--- What is required ---
Find every line in the records that contains the string "marker" and copy each of those lines.

[start of Records for the exercise]

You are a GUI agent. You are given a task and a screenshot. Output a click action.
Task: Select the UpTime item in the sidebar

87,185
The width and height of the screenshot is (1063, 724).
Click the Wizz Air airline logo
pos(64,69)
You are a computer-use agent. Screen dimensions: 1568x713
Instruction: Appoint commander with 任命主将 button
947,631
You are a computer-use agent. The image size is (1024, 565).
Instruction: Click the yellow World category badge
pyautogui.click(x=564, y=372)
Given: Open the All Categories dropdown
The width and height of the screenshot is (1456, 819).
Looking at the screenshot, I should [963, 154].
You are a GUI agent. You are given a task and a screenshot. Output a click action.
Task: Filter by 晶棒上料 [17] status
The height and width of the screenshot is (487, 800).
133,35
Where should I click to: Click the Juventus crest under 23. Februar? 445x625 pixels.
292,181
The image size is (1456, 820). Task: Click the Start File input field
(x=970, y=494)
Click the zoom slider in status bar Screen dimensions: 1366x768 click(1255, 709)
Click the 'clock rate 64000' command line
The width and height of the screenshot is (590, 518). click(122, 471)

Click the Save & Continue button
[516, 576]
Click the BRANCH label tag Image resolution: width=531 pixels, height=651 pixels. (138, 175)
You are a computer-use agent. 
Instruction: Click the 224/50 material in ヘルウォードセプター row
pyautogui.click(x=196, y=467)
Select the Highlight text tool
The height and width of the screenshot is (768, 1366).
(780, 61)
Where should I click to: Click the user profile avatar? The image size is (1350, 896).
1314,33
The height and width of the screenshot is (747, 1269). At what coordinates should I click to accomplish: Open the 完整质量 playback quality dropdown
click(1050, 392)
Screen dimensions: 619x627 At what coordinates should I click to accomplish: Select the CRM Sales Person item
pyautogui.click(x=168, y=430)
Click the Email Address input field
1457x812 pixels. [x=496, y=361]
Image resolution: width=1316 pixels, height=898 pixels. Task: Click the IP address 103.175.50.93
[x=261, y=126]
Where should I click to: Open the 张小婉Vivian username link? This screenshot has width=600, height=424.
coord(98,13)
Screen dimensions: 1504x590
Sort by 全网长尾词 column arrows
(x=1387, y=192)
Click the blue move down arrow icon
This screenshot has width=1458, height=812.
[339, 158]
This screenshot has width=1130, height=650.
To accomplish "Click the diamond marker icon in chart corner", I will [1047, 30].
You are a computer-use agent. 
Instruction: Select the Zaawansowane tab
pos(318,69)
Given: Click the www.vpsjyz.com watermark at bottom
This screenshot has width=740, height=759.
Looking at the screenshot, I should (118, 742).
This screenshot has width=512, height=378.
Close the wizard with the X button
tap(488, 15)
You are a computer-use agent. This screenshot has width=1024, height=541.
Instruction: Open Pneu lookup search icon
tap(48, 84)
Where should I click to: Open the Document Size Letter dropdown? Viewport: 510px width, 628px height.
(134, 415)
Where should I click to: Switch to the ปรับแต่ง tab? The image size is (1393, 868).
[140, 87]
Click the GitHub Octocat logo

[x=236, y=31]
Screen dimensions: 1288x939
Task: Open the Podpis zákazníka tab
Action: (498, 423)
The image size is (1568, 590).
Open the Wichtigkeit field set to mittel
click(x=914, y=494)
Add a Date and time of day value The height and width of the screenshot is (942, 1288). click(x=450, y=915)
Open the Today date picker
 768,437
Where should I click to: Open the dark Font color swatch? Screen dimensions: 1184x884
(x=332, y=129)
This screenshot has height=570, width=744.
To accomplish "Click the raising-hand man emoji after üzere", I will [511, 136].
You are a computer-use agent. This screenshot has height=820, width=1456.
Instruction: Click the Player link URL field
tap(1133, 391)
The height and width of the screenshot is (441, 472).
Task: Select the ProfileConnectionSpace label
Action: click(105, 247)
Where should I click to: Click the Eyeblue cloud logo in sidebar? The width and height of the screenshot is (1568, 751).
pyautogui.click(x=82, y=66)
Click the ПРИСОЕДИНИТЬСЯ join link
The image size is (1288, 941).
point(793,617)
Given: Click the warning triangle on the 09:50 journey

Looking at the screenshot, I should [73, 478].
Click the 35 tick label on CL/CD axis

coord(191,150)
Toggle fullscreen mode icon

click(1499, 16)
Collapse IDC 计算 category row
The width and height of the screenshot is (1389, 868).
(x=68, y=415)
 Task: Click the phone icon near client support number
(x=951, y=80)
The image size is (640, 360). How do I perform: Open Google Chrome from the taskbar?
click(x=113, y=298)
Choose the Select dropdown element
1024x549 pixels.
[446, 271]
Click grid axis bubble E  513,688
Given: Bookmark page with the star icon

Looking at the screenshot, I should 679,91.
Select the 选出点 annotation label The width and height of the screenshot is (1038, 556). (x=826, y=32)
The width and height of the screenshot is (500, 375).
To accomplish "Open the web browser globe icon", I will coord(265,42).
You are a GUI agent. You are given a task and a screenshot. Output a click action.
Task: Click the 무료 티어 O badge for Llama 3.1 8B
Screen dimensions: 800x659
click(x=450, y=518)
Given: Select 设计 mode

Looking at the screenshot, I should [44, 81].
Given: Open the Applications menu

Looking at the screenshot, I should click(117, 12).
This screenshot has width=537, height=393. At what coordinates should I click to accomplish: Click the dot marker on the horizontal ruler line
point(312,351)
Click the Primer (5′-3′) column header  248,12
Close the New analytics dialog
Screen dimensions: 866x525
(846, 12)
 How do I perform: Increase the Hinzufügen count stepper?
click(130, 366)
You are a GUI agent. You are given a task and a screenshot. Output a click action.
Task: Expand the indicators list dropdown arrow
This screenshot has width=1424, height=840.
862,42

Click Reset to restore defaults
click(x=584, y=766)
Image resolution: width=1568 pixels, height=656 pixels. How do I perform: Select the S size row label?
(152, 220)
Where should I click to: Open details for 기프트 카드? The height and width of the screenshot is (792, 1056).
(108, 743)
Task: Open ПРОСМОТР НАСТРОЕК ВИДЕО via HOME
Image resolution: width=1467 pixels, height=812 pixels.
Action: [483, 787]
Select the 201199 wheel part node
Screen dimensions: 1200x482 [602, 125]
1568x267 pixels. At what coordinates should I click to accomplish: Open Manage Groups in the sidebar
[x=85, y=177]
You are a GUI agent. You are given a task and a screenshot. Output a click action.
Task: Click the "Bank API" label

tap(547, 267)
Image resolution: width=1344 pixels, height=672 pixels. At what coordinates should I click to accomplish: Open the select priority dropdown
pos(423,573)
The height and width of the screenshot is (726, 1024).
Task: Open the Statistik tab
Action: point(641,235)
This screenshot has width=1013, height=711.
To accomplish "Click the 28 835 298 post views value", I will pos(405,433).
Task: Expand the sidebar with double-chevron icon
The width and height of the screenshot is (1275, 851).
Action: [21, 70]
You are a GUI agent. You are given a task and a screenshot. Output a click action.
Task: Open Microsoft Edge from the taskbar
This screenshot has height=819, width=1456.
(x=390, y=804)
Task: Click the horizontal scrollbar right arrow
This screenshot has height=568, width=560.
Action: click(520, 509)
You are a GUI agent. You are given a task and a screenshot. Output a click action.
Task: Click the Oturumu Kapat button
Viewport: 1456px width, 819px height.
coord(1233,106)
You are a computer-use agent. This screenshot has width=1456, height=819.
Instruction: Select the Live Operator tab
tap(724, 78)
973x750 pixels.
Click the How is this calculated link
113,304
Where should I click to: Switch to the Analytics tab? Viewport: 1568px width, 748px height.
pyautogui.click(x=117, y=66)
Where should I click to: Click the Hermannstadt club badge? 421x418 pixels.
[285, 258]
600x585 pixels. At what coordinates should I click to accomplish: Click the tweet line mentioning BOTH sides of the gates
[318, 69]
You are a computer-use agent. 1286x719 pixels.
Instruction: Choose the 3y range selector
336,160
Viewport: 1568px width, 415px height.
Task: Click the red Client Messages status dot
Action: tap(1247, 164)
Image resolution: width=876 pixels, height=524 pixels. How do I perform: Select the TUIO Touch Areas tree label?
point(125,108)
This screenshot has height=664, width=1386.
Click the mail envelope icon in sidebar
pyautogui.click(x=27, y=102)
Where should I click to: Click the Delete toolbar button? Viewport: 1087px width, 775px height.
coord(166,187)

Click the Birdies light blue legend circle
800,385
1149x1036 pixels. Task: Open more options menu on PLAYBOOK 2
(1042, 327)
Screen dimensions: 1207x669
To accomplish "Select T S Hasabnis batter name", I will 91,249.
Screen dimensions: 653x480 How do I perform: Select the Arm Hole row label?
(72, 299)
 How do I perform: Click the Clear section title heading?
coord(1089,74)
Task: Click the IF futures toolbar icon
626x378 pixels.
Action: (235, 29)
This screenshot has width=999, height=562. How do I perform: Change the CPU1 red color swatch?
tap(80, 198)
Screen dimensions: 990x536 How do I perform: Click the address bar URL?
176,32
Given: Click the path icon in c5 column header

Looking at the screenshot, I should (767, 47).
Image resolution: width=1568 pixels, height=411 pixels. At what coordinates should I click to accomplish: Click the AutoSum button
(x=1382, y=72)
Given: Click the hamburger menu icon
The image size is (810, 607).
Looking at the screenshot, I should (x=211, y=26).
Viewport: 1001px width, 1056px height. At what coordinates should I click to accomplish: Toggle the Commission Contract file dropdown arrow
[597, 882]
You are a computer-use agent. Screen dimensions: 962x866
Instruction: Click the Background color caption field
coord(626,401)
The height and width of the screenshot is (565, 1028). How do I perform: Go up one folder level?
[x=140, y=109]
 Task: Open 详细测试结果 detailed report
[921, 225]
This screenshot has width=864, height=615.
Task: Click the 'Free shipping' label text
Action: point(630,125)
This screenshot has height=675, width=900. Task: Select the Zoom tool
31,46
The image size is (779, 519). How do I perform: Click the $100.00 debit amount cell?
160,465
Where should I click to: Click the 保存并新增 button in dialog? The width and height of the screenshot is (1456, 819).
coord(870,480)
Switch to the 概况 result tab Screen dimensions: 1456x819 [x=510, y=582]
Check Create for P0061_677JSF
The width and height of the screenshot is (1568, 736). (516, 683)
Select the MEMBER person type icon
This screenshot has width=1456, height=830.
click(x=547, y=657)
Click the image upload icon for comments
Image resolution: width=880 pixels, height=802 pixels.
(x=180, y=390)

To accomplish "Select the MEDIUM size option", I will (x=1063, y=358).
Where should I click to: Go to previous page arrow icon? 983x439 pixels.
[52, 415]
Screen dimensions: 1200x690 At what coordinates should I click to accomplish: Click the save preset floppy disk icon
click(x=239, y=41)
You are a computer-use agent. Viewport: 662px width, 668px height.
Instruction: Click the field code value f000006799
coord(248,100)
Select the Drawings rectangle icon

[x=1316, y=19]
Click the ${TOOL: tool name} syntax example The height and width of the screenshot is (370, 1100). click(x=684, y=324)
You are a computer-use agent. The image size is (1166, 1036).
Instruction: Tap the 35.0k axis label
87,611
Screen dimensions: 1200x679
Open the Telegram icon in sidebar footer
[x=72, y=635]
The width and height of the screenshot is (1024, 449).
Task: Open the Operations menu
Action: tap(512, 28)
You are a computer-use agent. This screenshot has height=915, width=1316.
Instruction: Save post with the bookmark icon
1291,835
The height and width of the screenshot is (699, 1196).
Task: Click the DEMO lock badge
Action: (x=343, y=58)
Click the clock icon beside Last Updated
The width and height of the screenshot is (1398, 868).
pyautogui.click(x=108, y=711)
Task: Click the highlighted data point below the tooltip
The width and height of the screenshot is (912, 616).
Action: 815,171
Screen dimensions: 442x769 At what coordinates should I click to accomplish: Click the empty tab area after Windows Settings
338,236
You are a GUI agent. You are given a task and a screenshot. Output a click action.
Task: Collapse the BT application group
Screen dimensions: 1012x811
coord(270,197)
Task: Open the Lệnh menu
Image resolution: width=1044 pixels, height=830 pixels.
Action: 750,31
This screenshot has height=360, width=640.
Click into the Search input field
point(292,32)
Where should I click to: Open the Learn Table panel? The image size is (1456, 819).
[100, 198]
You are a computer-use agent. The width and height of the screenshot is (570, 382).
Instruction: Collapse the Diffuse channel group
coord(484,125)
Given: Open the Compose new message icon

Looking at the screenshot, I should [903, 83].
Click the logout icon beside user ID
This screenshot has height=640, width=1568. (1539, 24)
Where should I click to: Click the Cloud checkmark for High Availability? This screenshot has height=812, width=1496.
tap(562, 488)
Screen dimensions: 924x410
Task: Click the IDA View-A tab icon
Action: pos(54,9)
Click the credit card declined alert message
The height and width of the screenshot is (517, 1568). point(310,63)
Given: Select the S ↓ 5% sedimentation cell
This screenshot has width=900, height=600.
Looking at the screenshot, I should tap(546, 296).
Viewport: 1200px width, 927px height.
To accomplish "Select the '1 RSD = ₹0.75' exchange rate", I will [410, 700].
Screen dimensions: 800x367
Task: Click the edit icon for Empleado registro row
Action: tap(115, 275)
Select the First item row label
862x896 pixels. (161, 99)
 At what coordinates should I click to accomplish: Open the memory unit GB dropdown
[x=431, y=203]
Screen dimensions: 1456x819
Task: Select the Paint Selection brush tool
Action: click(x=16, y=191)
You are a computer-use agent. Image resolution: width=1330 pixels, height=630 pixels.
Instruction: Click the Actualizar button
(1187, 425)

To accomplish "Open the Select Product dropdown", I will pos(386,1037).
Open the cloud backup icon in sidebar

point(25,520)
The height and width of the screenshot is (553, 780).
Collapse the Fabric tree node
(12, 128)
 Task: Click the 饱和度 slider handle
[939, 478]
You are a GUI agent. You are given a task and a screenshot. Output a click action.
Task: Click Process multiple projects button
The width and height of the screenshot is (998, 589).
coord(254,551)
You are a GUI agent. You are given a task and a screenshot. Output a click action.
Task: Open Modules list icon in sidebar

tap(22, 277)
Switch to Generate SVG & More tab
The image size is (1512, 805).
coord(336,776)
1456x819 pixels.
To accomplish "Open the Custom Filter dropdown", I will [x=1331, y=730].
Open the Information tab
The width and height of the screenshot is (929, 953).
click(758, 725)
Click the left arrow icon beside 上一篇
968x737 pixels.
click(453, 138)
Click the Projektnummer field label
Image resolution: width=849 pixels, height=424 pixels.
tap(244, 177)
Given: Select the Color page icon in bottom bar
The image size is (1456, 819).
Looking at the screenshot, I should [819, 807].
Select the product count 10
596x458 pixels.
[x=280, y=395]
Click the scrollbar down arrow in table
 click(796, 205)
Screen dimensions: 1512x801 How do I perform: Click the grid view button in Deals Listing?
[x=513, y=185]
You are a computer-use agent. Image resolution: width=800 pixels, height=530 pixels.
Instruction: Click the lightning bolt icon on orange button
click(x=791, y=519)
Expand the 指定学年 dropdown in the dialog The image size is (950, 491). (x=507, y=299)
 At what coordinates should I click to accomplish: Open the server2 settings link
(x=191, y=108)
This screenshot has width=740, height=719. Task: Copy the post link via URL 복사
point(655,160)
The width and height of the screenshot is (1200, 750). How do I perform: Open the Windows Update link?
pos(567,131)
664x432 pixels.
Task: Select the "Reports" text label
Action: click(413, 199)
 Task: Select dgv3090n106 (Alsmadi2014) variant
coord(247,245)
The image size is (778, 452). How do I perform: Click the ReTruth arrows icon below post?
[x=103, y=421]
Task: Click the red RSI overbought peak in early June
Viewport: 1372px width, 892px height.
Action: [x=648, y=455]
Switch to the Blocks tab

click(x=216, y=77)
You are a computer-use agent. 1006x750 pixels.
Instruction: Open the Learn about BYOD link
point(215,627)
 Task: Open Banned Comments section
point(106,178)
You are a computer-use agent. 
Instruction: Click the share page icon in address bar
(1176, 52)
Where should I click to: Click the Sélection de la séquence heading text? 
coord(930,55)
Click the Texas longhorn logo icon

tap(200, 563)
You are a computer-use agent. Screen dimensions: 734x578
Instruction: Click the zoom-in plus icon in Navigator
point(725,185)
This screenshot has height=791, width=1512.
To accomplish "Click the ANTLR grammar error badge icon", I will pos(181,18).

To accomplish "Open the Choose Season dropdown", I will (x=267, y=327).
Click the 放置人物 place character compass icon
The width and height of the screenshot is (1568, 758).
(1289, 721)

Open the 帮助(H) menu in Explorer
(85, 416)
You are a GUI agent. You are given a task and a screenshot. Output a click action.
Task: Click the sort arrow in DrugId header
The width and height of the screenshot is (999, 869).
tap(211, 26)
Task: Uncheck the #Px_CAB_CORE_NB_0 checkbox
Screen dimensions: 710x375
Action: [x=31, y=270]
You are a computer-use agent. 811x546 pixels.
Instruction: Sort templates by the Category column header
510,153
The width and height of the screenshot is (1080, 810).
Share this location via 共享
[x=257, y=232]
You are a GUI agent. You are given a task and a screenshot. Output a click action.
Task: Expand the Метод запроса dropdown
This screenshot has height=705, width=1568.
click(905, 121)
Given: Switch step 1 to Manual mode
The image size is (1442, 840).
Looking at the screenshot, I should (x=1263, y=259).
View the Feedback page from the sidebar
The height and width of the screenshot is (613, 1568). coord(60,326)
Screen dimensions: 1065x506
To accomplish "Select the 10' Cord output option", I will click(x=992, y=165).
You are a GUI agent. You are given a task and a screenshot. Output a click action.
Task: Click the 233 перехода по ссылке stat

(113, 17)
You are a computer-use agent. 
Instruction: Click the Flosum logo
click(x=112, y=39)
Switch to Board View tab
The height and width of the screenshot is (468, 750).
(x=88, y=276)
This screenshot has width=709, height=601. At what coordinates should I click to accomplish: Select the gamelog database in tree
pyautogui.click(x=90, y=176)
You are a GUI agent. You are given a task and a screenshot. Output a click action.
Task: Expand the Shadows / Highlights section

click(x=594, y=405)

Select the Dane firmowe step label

[end of Records for the exercise]

--- Answer to this task ---
To accomplish "Click the diamond marker icon in chart corner", I will [1047, 30].
This screenshot has width=537, height=393. At what coordinates should I click to accomplish: Click the dot marker on the horizontal ruler line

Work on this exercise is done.